> **Supplied passage**

-----

Everyone knows that the perceived size of an object is a function of its actual size as well as its location relative to you and other objects. What if you could move objects while maintaining their perceived size, projecting them as far away as possible without collisions? You could intuitively change the size of objects, even yourself! The Museum of Simulation Technology honestly gave me the same feeling as watching Narbacular Drop for the first time, except on a whole new level. Please take my money.

Samsung SSD 840 EVO mSATA Review

While most mSATA SSDs were either OEM only, far slower than their 2.5" counterparts, too expensive per gigabyte and/or lacking in capacity, Samsung's new mSATA variant of their 840 EVO drives solve all four, available to retailers at up to 1 TB for under $1/GB, pushing at least 540/410 MB/s. My body is so ready right now.

OpenPGP Best Practices

While basic usage of PGP isn't terribly difficult, having a secure workflow and configuration is definitely far from trivial. Fortunately, Riseup Labs has compiled a comprehensive set of hints and a sample gpg.conf configuration.

Falsehoods Programmers Believe About Names

While it's nearly impossible to make a practical system that avoids every single one of these assumptions, Patrick McKenzie frequently reminds us all that names aren't always remotely similar to the names that one encounters in their own culture, ethnicity, nationality, language or otherwise.

A dozen USB chargers in the lab

Hardware hacker Ken Shirriff shows that quality in USB chargers is just as important as buying a quality power supply for your computer in this detailed writeup. Circuit isolation, noisy output power, voltage sag and much more can mean the difference between a good charge run and a glitchy touchscreen, or worse.

IOCCC 2013: winning entries released

Today, after a painstaking seven weeks, we now get to see the creativity in the entries to this year's International Obfuscated C Code Contest. There are some familiar names, including dlowe, endou* and hou, to name a few.

Inverse Symbolic Calculator Plus

This tool by a team of researchers at the University of Newcastle accepts truncated decimal numbers, and given enough precision, attempts to return a source representation including only elementary functions and popular constants (e, π, etc.) For myself at least, Clarke's Third Law definitely applies here.

-----

> **Extracted information**
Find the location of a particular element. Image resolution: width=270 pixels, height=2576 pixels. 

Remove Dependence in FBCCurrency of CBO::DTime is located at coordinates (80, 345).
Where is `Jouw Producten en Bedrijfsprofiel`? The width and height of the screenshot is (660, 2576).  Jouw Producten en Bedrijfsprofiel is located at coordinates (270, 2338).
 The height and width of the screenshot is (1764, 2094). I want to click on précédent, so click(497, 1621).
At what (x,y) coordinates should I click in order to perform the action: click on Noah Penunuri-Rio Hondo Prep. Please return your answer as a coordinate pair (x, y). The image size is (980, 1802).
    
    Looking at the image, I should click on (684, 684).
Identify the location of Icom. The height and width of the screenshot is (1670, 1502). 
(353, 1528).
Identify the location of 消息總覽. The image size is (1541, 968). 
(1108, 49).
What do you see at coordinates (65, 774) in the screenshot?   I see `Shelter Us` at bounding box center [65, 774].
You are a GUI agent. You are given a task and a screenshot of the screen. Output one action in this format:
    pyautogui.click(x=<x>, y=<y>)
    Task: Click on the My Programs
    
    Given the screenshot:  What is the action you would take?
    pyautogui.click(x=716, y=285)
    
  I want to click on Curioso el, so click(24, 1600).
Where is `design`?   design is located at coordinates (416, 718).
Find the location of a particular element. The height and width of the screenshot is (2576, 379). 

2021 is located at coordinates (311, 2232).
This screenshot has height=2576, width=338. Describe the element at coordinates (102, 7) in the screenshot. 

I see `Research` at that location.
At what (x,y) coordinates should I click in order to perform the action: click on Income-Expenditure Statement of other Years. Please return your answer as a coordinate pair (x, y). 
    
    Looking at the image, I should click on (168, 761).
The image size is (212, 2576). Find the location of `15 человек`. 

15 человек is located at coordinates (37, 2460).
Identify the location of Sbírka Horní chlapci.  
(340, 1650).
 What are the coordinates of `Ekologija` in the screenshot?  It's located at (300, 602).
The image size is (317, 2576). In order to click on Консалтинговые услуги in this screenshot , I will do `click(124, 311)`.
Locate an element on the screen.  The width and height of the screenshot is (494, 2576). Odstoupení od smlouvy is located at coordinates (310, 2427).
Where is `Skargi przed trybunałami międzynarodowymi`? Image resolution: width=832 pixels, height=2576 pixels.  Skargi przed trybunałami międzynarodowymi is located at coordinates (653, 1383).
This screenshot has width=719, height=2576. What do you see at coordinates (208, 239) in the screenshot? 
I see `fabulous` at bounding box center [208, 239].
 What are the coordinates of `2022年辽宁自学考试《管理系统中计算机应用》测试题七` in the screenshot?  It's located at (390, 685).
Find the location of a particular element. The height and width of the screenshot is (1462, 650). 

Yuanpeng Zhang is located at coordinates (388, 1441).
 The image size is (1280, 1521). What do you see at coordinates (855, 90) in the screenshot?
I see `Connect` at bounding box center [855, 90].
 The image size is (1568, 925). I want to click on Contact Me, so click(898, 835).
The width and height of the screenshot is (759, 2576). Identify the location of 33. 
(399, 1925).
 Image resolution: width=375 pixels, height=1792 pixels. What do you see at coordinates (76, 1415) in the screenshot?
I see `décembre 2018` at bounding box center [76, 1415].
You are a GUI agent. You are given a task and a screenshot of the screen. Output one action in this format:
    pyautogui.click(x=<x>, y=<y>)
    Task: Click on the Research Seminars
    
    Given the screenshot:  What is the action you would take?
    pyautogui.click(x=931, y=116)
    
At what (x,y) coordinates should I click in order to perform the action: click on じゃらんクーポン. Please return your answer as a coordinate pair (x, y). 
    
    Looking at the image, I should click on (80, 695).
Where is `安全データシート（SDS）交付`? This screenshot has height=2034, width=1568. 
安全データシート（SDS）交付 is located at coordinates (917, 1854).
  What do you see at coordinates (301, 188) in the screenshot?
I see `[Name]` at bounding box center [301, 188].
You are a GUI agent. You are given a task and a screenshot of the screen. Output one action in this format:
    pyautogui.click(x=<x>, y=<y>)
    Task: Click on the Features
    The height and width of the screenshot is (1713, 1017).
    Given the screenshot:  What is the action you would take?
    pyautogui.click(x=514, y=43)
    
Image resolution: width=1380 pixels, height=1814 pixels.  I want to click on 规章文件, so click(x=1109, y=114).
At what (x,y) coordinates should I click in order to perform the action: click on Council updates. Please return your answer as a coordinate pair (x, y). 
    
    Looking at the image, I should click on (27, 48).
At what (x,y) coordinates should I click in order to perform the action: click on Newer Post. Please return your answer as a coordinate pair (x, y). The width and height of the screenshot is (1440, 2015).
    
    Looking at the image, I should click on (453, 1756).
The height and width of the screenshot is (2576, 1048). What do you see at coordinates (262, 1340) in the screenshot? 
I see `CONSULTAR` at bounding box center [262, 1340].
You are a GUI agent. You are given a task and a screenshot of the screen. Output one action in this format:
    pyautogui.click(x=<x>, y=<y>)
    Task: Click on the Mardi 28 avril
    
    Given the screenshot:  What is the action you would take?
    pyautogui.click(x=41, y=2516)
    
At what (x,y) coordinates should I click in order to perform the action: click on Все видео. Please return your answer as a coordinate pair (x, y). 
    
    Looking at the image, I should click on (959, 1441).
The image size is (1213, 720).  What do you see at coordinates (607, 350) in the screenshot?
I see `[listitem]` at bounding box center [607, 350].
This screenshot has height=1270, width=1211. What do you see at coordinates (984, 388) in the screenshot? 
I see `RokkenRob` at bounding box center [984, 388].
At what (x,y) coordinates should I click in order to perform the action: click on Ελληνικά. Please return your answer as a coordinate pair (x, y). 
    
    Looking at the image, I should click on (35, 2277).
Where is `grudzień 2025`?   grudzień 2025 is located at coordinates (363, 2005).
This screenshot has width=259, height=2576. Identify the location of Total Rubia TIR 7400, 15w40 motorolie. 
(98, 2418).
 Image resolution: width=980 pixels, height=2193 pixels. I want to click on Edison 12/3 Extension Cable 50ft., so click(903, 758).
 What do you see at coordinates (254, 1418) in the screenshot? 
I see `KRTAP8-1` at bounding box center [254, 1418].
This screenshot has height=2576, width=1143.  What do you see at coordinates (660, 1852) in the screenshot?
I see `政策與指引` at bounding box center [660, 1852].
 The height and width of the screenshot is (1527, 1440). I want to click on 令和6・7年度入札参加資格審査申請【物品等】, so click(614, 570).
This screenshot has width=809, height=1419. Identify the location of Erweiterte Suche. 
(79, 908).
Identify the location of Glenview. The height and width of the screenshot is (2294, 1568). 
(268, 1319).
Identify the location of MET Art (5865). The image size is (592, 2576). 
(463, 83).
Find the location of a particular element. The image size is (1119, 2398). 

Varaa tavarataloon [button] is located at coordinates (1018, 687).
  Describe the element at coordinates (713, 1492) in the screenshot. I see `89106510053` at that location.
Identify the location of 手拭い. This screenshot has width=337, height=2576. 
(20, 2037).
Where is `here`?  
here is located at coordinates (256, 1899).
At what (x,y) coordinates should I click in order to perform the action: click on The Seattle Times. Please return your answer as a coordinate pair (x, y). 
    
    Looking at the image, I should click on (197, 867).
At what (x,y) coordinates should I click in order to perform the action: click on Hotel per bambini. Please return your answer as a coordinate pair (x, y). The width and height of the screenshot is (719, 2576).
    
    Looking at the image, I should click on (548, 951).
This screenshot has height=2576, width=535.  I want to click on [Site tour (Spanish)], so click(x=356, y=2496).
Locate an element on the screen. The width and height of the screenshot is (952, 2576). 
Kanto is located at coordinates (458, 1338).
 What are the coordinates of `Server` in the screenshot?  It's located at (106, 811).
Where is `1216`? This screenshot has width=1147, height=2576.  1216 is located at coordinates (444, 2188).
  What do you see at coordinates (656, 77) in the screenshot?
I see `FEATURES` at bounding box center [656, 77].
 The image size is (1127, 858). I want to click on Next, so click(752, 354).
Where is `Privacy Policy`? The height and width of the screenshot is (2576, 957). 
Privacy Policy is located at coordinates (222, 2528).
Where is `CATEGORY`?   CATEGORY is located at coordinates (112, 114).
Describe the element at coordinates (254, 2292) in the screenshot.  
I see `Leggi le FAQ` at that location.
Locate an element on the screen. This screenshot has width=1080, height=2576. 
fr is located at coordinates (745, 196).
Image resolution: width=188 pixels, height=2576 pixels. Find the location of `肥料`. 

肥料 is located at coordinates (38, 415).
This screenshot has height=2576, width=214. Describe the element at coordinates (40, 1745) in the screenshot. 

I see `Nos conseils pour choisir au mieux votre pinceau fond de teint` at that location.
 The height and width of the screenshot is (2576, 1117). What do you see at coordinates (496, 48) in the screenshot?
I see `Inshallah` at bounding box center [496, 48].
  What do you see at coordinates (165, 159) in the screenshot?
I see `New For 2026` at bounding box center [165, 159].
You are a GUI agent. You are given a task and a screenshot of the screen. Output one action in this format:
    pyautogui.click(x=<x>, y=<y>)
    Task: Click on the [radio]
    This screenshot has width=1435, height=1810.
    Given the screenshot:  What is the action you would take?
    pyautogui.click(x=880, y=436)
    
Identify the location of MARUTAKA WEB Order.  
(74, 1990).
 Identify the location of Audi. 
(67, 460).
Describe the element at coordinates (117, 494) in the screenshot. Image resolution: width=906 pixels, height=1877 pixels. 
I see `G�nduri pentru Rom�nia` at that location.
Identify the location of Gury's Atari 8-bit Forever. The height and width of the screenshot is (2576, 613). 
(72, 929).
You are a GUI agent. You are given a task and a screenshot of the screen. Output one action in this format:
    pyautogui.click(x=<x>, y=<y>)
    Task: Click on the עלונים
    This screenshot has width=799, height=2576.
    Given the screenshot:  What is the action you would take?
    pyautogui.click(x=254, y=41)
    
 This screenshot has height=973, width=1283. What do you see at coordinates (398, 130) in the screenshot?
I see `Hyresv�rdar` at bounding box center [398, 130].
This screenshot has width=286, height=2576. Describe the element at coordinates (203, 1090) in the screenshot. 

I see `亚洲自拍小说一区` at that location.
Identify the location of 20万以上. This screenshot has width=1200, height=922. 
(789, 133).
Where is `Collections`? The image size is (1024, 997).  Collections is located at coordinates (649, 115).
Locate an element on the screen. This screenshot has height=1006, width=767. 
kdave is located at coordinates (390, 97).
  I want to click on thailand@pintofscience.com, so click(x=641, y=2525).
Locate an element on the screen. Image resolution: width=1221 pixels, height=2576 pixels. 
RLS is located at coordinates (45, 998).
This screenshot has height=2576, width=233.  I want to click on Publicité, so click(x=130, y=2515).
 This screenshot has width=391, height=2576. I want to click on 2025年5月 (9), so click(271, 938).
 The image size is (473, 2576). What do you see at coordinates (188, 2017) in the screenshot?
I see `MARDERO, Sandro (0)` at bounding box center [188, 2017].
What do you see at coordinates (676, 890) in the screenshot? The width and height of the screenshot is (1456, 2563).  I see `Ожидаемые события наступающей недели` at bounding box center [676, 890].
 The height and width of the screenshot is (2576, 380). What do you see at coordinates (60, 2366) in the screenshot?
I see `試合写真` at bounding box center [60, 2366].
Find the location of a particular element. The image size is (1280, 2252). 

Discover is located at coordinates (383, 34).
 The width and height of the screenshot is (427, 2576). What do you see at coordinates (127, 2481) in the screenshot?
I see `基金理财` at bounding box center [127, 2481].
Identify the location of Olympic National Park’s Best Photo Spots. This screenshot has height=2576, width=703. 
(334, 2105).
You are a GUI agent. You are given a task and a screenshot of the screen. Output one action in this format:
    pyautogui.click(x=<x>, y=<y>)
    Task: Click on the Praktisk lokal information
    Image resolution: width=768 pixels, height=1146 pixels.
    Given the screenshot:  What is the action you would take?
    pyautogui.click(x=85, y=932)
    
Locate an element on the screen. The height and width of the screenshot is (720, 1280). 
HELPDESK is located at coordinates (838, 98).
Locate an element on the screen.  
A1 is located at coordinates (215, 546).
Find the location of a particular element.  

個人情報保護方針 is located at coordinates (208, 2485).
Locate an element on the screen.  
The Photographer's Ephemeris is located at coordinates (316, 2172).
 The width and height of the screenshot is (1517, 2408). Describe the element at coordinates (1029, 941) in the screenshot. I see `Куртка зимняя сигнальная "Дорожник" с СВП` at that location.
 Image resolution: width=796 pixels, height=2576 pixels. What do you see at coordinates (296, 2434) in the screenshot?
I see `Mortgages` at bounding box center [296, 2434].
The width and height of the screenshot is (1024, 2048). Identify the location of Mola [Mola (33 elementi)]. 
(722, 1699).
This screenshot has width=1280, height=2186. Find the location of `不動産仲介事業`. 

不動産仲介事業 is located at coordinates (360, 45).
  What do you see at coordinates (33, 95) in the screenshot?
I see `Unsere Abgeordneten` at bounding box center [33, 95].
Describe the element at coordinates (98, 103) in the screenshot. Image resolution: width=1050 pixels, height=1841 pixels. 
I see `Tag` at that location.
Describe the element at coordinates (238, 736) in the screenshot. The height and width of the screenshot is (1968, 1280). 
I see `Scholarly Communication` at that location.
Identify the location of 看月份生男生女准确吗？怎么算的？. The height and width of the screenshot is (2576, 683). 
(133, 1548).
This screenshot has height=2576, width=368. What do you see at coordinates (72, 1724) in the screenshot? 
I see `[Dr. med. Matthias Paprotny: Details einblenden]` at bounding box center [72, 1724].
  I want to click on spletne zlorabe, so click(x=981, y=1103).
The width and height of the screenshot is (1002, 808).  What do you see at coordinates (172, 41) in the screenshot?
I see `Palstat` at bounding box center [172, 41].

-----

> **Work to complete**
Rewrite the part of the link roundup starting with "OpenPGP Best Practices" and going on through "language or otherwise.", replacing "workflow" with "process".

> **Result for this task**
OpenPGP Best Practices

While basic usage of PGP isn't terribly difficult, having a secure process and configuration is definitely far from trivial. Fortunately, Riseup Labs has compiled a comprehensive set of hints and a sample gpg.conf configuration.

Falsehoods Programmers Believe About Names

While it's nearly impossible to make a practical system that avoids every single one of these assumptions, Patrick McKenzie frequently reminds us all that names aren't always remotely similar to the names that one encounters in their own culture, ethnicity, nationality, language or otherwise.